Oh ! le bon temps que ce siècle de fer !

Toutes les commodités de la vie en ameublements, en équipages, en bonne chère, se trouvent dans mes deux maisons ; une société douce et de gens d’esprit remplit les moments que l’étude et le soin de ma santé me laissent. Il y a là de quoi faire crever de douleur plus d’un de mes chers confrères les gens de lettres : cependant je ne suis pas né riche, il s’en faut de beaucoup. On me demande par quel art je suis parvenu à vivre comme un fermier général ; il est bon de le dire, afin que mon exemple serve. J’ai vu tant de gens de lettres pauvres et méprisés que j’ai conclu dès longtemps que je ne devais pas en augmenter le nombre.

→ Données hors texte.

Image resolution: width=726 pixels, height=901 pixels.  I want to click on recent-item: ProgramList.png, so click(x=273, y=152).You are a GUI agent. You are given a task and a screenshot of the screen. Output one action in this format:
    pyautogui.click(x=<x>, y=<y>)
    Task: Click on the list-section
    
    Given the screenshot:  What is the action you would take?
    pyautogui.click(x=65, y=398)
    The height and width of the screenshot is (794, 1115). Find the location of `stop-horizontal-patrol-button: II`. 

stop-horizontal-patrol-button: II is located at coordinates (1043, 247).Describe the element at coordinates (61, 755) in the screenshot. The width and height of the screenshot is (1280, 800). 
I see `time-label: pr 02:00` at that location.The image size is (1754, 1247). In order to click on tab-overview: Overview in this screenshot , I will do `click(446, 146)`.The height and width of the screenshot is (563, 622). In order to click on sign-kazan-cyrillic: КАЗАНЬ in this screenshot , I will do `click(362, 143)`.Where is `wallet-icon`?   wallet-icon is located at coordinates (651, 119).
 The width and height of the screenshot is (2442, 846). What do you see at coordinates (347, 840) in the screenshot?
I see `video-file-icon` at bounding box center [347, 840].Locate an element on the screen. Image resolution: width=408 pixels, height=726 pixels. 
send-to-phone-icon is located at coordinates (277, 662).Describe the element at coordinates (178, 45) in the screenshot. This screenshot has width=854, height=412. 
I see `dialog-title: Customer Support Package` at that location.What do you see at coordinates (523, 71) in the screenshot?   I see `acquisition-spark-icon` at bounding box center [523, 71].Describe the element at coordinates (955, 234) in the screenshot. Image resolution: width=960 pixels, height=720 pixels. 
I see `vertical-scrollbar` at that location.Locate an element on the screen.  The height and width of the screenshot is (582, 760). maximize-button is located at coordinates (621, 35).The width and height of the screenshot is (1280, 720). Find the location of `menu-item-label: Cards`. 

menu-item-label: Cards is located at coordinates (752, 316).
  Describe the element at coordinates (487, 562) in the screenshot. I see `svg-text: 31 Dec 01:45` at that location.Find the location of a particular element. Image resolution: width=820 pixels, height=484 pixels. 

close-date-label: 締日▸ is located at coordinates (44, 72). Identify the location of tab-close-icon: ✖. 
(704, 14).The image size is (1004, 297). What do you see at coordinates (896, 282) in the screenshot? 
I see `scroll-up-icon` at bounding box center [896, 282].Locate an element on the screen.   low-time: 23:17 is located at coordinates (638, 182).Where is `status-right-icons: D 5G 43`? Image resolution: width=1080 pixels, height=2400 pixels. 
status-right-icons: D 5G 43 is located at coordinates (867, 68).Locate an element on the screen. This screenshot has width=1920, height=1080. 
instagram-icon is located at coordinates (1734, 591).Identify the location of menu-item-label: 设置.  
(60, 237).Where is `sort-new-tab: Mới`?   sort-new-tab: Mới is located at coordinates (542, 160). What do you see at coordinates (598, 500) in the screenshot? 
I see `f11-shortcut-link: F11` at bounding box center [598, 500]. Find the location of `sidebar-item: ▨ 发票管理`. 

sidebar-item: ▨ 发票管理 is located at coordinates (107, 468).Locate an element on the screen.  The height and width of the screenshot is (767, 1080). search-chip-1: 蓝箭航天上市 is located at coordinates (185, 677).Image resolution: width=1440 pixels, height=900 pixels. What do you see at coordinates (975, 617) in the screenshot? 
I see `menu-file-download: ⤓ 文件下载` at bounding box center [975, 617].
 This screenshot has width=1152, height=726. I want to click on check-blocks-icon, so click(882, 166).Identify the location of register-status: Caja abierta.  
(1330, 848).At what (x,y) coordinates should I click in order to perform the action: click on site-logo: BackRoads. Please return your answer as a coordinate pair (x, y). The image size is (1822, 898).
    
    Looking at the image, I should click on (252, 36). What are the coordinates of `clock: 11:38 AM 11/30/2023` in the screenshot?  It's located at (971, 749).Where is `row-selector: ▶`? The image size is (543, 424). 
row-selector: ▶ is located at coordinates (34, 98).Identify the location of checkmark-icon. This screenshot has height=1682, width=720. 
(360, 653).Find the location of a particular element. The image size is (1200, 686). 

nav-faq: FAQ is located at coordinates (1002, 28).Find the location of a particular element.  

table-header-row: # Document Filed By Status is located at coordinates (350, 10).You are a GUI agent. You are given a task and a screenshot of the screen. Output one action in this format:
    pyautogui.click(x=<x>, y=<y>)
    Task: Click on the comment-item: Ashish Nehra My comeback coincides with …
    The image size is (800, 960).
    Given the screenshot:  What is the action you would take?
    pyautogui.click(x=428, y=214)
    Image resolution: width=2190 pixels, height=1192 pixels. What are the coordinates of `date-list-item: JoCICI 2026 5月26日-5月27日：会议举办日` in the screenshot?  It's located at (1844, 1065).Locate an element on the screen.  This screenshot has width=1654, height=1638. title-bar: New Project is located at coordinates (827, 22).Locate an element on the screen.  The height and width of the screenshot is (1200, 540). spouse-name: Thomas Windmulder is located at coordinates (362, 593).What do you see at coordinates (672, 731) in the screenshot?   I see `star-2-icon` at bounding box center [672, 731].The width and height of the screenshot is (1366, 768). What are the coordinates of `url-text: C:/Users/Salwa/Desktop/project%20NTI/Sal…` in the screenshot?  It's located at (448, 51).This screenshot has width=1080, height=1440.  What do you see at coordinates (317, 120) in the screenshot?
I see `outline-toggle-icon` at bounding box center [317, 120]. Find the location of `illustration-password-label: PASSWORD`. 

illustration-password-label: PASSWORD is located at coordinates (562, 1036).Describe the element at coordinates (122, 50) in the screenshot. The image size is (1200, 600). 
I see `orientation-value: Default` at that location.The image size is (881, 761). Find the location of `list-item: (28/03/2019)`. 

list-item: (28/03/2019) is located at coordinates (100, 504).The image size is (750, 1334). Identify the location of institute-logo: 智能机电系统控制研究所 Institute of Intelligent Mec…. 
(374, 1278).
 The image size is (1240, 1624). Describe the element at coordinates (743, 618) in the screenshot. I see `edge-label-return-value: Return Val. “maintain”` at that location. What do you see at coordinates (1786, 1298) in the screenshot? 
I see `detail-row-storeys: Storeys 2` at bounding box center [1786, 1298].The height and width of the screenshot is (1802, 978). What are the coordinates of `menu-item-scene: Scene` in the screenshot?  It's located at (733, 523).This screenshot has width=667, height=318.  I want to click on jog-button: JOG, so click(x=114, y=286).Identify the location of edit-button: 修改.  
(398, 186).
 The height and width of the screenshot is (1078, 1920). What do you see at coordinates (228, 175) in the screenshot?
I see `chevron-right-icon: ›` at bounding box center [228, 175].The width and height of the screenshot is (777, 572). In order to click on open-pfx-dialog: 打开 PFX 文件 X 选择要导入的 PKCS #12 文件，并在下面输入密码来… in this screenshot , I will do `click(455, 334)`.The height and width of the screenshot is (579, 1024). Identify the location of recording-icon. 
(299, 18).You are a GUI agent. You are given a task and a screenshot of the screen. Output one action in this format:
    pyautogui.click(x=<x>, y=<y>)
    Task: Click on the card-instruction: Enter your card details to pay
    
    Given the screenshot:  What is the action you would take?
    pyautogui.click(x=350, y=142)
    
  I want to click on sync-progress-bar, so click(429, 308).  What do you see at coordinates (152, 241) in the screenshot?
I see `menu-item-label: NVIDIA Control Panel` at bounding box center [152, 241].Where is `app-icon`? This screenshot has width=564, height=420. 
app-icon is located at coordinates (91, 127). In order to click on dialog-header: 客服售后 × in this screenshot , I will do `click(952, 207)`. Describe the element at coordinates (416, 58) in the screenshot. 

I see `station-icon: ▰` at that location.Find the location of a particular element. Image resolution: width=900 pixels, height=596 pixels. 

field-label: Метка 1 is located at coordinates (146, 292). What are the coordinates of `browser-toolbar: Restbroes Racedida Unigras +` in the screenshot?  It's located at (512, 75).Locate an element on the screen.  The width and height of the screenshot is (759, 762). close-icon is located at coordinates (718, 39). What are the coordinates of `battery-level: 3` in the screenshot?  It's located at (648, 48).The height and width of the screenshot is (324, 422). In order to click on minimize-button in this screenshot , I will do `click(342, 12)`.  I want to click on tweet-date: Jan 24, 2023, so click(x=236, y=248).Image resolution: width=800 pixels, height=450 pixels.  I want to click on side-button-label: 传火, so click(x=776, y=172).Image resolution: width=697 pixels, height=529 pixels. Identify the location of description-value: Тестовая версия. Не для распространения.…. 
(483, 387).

Il faut être, en France, enclume ou marteau : j’étais né enclume. Un patrimoine court devient tous les jours plus court, parce que tout augmente de prix à la longue, et que souvent le gouvernement a touché aux rentes et aux espèces. Il faut être

  1. Voltaire acheta, en 1754, un petit bien nommé Sur-Saint-Jean, et, qu’il appela les Délices. Il s’en défit quelques années après.
  2. Monriond, acheté en 1755, et qu’il revendit en 1757.